Reality TV has also always been a platform for women to launch lucrative post-reality TV careers. After An American Family aired, Pat Loud, who had previously been a homemaker, worked in publishing and wrote a bestselling book. Bethenny Frankel of The Real Housewives of New York City created a low-calorie liquor brand, Skinnygirl, which she sold for a reported $100 million. And of course, the Kardashian family has created a multibillion-dollar empire out of cunning, chutzpah, a complete lack of inhibition and a willingness to confect drama for ratings. Kim is a billionaire, Kylie a near-billionaire, and the rest mere multimillionaires.
And reality TV gives space to women who might not typically appear on our screens. Jade Goody was a young, working-class woman from Bermondsey when she became the star of Big Brother 3 in 2002. She went on to become one of the most famous – and successful – celebrities in the nation before dying at the age of 27 from cervical cancer. Alison Hammond, another Big Brother alumna, is a hugely beloved TV host. As a working-class Black woman without TV experience or contacts, it’s hard to imagine her ending up on the This Morning sofa without the exposure reality TV gave her.
The format is certainly imperfect. When it exploded in the mid 2000s, it was into a febrile period of scurrilous gossip magazines that slut-shamed young female celebrities like Lindsay Lohan, Paris Hilton and Britney Spears (all of whom, incidentally, had reality TV shows). That misogyny worked its way into the shows and we’re only now beginning to unpick it, like chewing gum from hair. I couldn’t tell you how many times I’ve watched women ground up as grist for the reality TV mill, like the women carved up on extreme cosmetic surgery show The Swan. (Afterwards, the women have the taut, emotionless visages of identical Stepford wives; what individuality they had is erased by the surgeon’s knife.)

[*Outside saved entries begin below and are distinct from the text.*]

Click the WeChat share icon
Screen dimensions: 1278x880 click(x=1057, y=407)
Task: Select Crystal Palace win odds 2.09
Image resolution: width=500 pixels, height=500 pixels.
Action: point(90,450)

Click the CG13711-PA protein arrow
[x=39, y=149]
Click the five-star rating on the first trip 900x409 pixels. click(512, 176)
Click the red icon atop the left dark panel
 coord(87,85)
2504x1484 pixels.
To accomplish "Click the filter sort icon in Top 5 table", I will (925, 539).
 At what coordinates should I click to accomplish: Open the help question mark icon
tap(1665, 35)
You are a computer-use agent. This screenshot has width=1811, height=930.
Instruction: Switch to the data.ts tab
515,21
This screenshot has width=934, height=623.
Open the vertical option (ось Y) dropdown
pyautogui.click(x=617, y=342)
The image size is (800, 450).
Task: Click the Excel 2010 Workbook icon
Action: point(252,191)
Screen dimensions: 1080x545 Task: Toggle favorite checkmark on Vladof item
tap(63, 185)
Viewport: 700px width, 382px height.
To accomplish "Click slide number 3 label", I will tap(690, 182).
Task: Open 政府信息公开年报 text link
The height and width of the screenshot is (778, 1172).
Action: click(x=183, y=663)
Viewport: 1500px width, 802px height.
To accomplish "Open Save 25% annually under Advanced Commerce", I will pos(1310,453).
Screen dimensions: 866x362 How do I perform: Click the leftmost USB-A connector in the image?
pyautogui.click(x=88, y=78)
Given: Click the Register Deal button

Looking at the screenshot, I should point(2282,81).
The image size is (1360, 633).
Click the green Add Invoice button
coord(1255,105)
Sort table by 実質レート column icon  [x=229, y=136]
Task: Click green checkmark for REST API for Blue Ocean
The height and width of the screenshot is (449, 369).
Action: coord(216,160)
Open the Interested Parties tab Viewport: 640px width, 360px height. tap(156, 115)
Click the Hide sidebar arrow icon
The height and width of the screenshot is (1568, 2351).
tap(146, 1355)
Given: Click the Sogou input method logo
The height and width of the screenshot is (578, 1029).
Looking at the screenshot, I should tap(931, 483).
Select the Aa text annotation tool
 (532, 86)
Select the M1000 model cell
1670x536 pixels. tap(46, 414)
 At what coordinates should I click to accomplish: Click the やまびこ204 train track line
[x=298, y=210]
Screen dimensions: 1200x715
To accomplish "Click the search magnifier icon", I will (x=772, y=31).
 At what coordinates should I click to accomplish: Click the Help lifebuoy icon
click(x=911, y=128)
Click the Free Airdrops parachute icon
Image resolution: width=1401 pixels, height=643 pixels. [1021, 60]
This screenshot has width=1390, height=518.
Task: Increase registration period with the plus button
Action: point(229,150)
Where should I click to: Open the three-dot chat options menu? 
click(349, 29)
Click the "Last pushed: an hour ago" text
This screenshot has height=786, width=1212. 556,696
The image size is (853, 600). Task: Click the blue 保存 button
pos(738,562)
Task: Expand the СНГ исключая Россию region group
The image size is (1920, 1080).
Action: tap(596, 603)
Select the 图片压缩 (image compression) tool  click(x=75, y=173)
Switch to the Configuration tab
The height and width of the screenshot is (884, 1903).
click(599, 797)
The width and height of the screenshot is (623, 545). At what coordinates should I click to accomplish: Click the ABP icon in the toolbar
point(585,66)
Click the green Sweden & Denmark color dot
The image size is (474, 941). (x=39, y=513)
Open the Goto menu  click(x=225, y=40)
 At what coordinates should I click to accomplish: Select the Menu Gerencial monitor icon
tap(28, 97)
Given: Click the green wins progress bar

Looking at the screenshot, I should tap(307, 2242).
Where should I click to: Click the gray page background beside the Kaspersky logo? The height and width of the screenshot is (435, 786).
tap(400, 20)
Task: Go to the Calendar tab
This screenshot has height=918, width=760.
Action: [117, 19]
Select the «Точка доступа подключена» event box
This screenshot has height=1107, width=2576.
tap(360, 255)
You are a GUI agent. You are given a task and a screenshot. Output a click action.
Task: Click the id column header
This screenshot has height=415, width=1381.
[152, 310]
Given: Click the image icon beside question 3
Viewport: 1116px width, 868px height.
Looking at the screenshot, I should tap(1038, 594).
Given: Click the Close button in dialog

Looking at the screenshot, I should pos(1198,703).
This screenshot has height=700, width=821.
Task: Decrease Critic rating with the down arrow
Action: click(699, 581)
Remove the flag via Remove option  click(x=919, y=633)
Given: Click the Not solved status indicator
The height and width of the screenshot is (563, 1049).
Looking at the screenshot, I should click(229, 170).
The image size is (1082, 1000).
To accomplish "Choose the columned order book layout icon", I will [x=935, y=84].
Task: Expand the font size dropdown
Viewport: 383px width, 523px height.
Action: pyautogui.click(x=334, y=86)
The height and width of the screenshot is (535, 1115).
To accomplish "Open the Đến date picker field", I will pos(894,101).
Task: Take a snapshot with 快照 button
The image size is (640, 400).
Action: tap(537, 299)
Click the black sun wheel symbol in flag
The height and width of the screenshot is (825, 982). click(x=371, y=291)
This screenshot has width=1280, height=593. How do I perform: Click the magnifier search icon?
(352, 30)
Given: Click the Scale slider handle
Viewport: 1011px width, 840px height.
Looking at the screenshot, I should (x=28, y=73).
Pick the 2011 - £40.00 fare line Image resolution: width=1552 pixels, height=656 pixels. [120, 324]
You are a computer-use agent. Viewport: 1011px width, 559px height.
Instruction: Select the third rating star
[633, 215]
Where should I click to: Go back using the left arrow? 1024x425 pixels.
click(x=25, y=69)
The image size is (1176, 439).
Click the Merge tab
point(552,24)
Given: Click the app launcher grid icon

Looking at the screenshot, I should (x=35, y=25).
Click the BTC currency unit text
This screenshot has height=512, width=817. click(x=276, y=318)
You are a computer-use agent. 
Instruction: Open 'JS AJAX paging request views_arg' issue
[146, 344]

What became clear, in my conversations with over 60 reality TV contestants, critics and producers during the course of reporting the podcast, is how resilient and adaptive the genre is. If reality TV has at times been archaic and anti-feminist, it’s largely because those were the times we lived in. And if now it’s being dragged into a more enlightened version of itself, that’s because we as a society have evolved. Outdated and regressive attitudes linger in the genre because they linger in society as a whole. But overall I’d wager that reality TV offers more space than most other formats for women to be their complicated, messy selves and for this (and the drama, and the ridiculous outfits) I’ll defend my beloved genre to The Hills and beyond.